The cases concerning provisional appointments cited by the majority do not address the situation presented here: a provisional employee seeking placement in a noncompetitive position pursuant to a negotiated collective bargaining agreement. Rather, they involve employees seeking continuation or reinstatement to a competitive position under the Civil Service Law, *476often ahead of candidates with greater eligibility (see Preddice, 69 NY2d 812 [provisional employee has no right to reinstatement or back pay notwithstanding jury verdict that he was discharged in bad faith]; Matter of Montero v Lum, 68 NY2d 253 [1986] [probationary period for permanent position began when employee passed civil service exam, not when he was appointed to temporary position]; Matter of Hilsenrad v Miller, 284 NY 445 [1940] [temporary appointment to permanent position did not become permanent upon five-month extension]; Koso, 260 NY 491 [1933] [term of preceding provisional appointment may not be counted toward length of permanent appointment for purpose of layoffs based on seniority within competitive position]). The clear requirement, evident in these cases, of merit-based selection within competitive positions where practicable need not be confused with a prohibition on agreements granting a limited preference based on seniority within noncompetitive positions. Significantly, not one of the cases cited involves a bargained-for agreement between sophisticated parties or under authority of the Taylor Law.

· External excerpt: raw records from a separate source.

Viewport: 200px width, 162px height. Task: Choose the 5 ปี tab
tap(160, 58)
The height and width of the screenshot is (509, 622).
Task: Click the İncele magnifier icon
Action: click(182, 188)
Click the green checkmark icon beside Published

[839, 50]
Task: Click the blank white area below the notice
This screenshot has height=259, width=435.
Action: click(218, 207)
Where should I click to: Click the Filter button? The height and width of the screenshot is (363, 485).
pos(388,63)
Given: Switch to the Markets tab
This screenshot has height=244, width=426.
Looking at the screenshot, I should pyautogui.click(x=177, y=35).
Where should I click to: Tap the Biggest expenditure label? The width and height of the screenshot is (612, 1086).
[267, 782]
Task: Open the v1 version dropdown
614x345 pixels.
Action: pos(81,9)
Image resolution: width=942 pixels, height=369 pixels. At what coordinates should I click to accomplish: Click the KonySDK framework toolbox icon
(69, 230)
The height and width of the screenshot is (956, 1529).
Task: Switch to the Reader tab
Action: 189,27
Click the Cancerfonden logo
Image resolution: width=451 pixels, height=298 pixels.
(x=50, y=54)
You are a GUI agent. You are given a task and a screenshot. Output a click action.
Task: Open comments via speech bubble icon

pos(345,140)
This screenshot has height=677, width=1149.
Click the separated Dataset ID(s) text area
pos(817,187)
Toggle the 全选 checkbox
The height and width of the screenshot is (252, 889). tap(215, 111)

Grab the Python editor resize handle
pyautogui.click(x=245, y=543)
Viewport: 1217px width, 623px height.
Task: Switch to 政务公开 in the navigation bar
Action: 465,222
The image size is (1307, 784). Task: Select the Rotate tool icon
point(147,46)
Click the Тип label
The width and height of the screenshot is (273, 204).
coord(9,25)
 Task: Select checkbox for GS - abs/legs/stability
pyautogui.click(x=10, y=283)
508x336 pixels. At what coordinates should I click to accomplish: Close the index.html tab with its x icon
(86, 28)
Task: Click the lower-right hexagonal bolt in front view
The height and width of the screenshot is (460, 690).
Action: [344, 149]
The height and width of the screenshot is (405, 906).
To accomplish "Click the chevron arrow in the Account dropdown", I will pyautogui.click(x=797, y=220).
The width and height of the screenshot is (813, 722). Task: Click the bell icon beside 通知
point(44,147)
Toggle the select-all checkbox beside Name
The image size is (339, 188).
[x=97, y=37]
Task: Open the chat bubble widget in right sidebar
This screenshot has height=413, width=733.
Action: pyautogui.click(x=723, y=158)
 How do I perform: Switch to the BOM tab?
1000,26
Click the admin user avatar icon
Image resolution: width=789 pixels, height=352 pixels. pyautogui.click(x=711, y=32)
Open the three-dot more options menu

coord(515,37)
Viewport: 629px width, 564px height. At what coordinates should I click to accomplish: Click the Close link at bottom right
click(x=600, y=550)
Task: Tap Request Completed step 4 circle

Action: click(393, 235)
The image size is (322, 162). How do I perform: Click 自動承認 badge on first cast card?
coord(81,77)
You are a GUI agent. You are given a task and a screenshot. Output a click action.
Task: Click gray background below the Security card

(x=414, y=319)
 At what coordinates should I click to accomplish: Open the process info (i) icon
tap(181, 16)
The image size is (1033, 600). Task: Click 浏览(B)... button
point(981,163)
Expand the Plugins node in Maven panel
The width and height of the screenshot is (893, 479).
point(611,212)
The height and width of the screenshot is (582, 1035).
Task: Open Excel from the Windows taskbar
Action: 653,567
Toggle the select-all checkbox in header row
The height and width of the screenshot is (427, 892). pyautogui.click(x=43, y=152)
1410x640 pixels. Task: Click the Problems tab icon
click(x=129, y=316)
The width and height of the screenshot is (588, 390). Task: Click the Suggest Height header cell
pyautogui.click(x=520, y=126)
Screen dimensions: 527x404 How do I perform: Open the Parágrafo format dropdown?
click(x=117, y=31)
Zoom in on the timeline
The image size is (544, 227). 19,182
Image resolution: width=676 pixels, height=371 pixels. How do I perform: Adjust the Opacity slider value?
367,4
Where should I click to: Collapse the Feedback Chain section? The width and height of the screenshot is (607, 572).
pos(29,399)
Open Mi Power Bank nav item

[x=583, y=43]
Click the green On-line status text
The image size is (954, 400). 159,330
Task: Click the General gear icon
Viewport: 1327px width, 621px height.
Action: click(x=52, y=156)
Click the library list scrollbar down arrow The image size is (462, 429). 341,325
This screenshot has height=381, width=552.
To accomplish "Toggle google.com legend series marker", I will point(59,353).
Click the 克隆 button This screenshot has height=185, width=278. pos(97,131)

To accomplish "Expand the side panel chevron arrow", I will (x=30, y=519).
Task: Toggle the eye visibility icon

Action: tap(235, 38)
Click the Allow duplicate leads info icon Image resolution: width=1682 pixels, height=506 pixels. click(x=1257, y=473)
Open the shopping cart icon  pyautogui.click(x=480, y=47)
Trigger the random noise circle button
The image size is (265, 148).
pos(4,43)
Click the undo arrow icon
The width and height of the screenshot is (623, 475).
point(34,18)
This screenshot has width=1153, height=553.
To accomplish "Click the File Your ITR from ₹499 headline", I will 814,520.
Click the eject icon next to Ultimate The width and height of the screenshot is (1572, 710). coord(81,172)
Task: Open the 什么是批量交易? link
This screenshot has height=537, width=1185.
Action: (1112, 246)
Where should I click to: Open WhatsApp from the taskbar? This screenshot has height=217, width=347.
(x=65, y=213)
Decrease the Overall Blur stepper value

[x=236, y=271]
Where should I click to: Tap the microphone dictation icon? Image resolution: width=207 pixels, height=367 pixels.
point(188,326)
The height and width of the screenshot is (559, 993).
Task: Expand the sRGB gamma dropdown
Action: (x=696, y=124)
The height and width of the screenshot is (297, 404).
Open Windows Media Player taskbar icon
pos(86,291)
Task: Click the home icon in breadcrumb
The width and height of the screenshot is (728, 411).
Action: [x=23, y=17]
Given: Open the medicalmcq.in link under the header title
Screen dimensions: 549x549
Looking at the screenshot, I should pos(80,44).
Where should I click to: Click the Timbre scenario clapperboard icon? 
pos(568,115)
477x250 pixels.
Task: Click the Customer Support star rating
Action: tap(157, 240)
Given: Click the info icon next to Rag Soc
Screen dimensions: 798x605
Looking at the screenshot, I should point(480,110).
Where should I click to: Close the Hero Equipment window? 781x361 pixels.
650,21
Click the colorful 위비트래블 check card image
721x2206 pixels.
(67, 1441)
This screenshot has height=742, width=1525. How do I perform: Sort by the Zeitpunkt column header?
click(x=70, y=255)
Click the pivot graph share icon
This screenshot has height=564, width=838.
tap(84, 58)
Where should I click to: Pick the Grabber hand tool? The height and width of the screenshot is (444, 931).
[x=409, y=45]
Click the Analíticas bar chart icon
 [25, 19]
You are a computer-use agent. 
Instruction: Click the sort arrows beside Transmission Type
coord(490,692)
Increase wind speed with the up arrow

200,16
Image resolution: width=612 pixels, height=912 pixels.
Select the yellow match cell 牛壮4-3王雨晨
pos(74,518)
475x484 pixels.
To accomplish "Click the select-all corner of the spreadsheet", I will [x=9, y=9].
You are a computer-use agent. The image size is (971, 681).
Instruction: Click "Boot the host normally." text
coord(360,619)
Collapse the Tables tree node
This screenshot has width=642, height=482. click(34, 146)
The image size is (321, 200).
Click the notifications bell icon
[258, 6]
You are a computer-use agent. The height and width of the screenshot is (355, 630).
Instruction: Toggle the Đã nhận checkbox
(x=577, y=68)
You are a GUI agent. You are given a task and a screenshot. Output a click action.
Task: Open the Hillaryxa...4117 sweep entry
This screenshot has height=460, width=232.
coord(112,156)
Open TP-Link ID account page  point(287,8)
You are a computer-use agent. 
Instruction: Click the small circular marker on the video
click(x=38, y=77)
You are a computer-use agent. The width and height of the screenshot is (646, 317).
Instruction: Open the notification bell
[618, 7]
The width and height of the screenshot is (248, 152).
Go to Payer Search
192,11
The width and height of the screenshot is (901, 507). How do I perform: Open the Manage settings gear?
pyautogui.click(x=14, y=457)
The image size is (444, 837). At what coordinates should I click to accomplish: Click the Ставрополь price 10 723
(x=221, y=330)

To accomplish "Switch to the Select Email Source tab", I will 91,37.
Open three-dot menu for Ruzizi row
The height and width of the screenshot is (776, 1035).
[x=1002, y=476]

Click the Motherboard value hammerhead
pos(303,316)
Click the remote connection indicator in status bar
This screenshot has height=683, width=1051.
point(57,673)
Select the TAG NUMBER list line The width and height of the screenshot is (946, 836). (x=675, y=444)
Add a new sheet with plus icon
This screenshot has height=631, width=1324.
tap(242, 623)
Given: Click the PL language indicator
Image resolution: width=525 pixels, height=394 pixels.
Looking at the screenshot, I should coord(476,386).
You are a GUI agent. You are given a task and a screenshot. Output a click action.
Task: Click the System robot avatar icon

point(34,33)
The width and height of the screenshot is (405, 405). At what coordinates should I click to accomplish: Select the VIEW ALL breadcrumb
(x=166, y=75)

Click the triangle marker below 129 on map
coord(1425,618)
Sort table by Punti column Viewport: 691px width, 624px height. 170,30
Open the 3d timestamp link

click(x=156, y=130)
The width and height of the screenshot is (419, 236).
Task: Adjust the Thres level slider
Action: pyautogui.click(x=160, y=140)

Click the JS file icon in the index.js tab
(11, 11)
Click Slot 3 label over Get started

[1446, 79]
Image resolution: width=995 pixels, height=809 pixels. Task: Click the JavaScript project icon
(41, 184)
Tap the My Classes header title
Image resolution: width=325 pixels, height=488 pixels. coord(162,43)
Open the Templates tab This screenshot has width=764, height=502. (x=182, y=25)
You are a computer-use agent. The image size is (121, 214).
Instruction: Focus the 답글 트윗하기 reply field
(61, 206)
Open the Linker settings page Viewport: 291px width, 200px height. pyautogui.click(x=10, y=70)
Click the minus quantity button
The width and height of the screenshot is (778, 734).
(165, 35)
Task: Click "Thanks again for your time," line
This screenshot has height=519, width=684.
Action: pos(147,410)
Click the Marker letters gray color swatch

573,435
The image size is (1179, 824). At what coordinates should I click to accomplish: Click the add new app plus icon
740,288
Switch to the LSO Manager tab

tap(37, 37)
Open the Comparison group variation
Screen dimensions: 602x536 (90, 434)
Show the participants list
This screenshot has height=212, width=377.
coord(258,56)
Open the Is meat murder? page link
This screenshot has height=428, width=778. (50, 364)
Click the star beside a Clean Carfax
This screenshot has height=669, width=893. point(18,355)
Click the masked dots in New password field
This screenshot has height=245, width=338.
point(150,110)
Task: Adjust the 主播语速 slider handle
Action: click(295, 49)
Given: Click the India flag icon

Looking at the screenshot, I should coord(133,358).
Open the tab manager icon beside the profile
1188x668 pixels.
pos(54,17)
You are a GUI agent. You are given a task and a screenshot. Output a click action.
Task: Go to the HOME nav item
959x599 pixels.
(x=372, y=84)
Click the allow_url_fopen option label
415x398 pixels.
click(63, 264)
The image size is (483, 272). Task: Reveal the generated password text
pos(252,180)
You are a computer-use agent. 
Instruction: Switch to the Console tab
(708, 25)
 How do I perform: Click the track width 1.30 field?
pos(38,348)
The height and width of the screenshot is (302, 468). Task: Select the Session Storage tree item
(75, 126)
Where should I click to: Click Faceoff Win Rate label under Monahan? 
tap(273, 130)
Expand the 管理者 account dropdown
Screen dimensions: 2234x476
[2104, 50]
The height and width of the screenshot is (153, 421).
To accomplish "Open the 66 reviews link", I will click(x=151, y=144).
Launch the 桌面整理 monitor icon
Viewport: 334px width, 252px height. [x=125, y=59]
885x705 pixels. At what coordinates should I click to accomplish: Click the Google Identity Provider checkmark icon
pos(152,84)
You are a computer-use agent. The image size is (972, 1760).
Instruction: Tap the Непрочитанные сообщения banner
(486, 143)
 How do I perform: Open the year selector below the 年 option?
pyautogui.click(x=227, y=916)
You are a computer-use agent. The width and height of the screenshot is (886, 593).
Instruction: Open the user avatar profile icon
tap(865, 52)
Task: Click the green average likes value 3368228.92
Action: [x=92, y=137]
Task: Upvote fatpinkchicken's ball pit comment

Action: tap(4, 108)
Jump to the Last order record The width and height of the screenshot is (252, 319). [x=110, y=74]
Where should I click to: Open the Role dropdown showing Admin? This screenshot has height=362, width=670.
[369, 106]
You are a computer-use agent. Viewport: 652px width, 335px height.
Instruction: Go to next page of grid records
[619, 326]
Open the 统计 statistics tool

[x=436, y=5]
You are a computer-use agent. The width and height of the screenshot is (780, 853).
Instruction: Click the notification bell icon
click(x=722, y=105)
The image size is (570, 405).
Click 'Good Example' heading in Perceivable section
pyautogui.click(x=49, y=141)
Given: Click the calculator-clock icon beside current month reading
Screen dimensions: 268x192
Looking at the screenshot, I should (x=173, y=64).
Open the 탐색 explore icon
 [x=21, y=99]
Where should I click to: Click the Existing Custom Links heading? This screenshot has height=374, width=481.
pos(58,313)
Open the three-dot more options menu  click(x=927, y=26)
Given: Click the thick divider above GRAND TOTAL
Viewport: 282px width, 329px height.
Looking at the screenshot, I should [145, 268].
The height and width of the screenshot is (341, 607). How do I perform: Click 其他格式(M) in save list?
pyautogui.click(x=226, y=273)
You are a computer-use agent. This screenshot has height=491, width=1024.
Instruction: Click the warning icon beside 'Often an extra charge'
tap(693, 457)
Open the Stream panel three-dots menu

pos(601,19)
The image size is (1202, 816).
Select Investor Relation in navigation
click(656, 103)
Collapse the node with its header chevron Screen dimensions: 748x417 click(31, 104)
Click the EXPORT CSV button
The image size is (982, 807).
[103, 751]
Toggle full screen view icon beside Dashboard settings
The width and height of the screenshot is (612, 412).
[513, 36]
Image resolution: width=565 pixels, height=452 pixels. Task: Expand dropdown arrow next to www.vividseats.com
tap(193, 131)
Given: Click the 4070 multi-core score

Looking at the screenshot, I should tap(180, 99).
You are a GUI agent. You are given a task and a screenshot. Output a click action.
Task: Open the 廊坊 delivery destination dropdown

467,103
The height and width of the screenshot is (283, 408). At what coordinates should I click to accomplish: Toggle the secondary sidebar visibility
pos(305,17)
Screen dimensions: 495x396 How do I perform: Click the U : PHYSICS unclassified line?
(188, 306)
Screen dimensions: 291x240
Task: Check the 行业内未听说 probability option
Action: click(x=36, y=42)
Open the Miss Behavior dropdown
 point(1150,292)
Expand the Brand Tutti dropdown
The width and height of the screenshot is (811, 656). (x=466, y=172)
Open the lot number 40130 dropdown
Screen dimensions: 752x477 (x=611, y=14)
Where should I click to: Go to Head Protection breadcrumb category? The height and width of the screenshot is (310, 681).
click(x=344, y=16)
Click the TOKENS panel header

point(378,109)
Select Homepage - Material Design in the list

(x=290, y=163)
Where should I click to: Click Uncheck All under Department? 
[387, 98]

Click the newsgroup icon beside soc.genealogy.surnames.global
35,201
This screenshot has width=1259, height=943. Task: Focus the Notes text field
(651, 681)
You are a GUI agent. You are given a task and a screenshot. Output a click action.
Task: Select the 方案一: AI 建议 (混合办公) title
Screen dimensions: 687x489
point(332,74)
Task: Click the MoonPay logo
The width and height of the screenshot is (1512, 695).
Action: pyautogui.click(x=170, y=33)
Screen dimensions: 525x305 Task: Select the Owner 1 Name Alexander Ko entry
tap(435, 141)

When there is no direct conflict with statutory or decisional law, this Court favors a policy of “noninterference” with the arbitration of legal disputes (Matter of Sprinzen [Nomberg], 46 NY2d 623, 629 [1979]). Correlatively, we have allowed arbitrators “expansive power ... to fashion fair determinations of the parties’ rights and remedies” (Matter of New York City Tr. Auth. v Transport Workers Union of Am., Local 100, AFL-CIO,. 99 NY2d 1, 7 [2002]). This policy of encouraging arbitration is even weightier when it comes to public employment, as not only does the Taylor Law require collective bargaining, but also “public policy in this State favors arbitral resolution of public sector labor disputes” (Matter of Professional, Clerical, Tech. Empls. Assn. [Buffalo Bd. of Educ.], 90 NY2d 364, 372 [1997]). In fact, we have noted that “arbitration of labor disputes under collective bargaining agreements is part and parcel of the collective bargaining process itself” (Transport Workers, 99 NY2d at 8, quoting Steelworkers v Warrior & Gulf Nav. Co., 363 US 574, 578 [I960]), as labor arbitrators are uniquely qualified to resolve disputes due to their personal experience, knowledge and competence in the field.
Finally, the majority assumes that requiring the parties to abide by the provision they negotiated will provide a disincentive to the City to offer testing for competitive positions and to otherwise comply with the time limits set forth in section 65 of *477the Civil Service Law. Not so. A permissible interpretation of the negotiated placement provision would merely place a terminated employee in an open noncompetitive position or in a competitive position for which a noneligible person could otherwise be appointed on a provisional basis. It would not fill a permanent competitive position that requires examination. The City can, and should, give tests and create eligible lists, as recommended by the Civil Service Commission. The fact that the section of the CBA at issue does not commence until after one year’s service is similarly irrelevant. The City’s apparent difficulty in limiting the length of its provisional appointments to the statutory nine-month period should not provide yet another policy reason to allow it to avoid a bargained-for provision, and to adversely affect the status of civil service employees relying in good faith on protections afforded them by the CBA.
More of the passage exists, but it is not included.